(Beginning of RECORDED DATA)

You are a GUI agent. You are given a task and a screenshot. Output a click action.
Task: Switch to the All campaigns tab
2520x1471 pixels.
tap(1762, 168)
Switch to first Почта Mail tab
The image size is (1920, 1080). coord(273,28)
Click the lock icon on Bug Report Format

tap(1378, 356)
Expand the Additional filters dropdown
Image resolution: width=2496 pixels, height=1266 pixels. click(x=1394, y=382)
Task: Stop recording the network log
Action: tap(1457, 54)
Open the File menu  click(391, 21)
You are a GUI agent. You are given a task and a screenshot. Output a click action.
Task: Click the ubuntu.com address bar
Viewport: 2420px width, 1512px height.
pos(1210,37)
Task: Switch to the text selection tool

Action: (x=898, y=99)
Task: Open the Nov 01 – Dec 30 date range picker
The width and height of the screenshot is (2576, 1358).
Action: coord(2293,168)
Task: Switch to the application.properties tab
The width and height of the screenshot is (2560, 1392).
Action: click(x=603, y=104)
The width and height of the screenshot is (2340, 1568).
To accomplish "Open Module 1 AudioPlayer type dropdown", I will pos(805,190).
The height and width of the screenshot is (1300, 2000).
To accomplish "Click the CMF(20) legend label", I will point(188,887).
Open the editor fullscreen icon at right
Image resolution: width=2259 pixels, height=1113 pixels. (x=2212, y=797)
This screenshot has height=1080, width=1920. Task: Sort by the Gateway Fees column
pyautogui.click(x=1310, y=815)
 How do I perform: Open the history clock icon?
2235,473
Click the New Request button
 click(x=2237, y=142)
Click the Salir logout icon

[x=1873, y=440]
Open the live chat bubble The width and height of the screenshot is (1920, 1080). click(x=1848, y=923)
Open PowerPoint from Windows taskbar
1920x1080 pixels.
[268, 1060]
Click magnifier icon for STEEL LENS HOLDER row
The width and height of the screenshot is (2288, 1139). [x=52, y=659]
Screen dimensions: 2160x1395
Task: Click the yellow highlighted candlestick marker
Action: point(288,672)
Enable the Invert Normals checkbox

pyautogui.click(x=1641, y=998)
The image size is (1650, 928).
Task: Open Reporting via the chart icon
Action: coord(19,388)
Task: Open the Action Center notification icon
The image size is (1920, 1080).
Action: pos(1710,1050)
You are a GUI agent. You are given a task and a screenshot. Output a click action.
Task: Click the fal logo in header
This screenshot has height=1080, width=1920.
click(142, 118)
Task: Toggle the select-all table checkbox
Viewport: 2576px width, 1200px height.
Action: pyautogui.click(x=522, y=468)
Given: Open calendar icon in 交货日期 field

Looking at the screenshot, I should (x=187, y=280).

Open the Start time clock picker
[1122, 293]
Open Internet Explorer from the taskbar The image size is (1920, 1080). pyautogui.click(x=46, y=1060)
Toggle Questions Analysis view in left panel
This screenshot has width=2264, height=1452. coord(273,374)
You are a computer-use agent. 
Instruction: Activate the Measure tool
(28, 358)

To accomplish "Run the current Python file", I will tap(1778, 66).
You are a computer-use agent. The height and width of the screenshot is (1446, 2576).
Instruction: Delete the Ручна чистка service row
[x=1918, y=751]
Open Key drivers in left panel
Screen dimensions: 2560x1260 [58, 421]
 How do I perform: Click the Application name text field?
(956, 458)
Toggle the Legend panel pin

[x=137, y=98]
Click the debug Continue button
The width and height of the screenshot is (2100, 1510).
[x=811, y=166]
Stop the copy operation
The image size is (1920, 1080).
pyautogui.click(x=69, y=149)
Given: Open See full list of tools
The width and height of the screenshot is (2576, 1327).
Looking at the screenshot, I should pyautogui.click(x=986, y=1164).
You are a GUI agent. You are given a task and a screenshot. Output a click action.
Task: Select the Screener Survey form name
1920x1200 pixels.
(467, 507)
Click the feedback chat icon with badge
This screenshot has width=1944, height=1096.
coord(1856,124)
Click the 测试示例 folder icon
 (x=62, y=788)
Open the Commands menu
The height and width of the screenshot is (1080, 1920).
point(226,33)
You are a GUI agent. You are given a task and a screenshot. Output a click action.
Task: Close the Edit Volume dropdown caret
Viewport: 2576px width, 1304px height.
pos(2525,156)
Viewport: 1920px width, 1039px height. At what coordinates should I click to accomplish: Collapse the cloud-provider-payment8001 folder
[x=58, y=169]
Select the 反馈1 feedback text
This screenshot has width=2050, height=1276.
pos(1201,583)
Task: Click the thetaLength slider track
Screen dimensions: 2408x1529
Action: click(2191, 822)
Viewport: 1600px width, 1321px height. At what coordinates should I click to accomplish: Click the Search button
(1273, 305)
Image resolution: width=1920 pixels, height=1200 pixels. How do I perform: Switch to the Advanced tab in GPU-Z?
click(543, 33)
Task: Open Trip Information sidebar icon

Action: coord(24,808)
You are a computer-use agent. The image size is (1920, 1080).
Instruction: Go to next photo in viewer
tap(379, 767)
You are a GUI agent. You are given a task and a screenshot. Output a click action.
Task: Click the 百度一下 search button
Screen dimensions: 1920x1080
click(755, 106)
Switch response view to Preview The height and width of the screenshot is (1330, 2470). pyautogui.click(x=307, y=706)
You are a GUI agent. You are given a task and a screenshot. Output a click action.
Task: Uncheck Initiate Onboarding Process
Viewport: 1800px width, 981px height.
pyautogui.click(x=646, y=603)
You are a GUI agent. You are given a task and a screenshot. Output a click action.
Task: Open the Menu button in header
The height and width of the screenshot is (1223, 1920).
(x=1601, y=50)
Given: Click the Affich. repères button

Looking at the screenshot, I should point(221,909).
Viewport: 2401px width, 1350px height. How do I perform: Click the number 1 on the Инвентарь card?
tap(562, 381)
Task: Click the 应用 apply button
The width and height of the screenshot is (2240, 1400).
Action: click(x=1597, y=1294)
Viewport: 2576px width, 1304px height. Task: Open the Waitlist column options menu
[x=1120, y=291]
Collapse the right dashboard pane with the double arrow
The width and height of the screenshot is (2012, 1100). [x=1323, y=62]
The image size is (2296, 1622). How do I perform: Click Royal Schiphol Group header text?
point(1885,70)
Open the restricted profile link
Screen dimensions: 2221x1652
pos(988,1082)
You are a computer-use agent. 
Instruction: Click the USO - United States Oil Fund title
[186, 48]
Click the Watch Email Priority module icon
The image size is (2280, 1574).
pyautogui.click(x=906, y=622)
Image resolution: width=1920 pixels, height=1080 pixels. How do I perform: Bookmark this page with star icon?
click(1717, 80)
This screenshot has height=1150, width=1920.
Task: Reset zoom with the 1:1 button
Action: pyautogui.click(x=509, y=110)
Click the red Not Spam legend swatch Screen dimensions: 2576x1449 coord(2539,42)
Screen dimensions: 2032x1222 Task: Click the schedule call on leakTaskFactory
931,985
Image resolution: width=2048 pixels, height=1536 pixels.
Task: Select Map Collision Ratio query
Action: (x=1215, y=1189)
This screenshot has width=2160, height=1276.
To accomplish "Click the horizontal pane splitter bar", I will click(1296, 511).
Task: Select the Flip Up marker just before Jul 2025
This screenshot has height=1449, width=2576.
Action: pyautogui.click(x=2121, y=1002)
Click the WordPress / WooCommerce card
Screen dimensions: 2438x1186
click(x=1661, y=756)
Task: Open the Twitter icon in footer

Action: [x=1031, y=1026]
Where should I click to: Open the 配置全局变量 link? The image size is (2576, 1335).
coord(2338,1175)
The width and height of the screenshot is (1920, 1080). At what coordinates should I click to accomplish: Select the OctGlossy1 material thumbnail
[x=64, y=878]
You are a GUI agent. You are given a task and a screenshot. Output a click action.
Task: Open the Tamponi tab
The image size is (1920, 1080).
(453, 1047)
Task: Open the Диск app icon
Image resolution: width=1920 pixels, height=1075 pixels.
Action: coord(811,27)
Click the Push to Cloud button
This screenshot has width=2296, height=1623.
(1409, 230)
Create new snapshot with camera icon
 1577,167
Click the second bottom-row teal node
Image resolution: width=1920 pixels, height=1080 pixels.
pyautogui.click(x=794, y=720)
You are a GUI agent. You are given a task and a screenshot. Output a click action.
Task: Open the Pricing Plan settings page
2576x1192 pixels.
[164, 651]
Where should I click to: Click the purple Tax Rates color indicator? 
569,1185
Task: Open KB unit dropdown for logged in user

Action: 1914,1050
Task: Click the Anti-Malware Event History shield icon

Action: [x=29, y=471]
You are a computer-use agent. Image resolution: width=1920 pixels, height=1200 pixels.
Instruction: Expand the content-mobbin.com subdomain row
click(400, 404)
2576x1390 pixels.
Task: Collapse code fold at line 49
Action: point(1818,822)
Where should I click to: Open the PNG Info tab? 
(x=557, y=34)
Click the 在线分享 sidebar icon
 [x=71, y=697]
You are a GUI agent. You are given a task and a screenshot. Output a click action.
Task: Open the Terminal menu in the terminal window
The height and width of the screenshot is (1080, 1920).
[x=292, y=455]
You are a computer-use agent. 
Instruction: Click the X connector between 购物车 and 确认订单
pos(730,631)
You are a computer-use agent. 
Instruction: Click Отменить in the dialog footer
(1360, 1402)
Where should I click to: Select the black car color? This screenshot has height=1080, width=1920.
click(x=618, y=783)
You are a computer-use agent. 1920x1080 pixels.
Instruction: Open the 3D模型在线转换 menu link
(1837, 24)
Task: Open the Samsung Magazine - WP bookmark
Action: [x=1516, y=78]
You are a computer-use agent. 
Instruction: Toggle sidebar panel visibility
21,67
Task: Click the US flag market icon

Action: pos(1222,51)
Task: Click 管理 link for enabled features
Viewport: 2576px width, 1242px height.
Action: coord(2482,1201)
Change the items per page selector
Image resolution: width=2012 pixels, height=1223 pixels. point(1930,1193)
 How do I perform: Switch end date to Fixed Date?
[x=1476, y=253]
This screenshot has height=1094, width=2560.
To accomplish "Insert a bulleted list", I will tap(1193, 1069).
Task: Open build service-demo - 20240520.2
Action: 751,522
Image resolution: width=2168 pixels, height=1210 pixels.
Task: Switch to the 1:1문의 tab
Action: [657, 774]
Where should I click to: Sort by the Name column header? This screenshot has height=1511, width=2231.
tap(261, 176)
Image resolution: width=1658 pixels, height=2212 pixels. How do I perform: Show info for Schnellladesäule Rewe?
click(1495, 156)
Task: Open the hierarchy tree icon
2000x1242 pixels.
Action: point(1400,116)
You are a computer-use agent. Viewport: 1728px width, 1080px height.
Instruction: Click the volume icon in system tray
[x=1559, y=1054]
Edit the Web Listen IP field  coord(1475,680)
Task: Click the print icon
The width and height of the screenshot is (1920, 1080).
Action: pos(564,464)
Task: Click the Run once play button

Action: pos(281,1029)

(End of RECORDED DATA)

### WHAT TO DO
Transcribe the records above exactly, beginning at the line that contains "Toggle Questions Analysis view in left panel" and ending with the line that contains "Click the debug Continue button", both included, and nothing else.

### ANSWER AREA
Toggle Questions Analysis view in left panel
This screenshot has width=2264, height=1452. coord(273,374)
You are a computer-use agent. 
Instruction: Activate the Measure tool
(28, 358)

To accomplish "Run the current Python file", I will tap(1778, 66).
You are a computer-use agent. The height and width of the screenshot is (1446, 2576).
Instruction: Delete the Ручна чистка service row
[x=1918, y=751]
Open Key drivers in left panel
Screen dimensions: 2560x1260 [58, 421]
 How do I perform: Click the Application name text field?
(956, 458)
Toggle the Legend panel pin

[x=137, y=98]
Click the debug Continue button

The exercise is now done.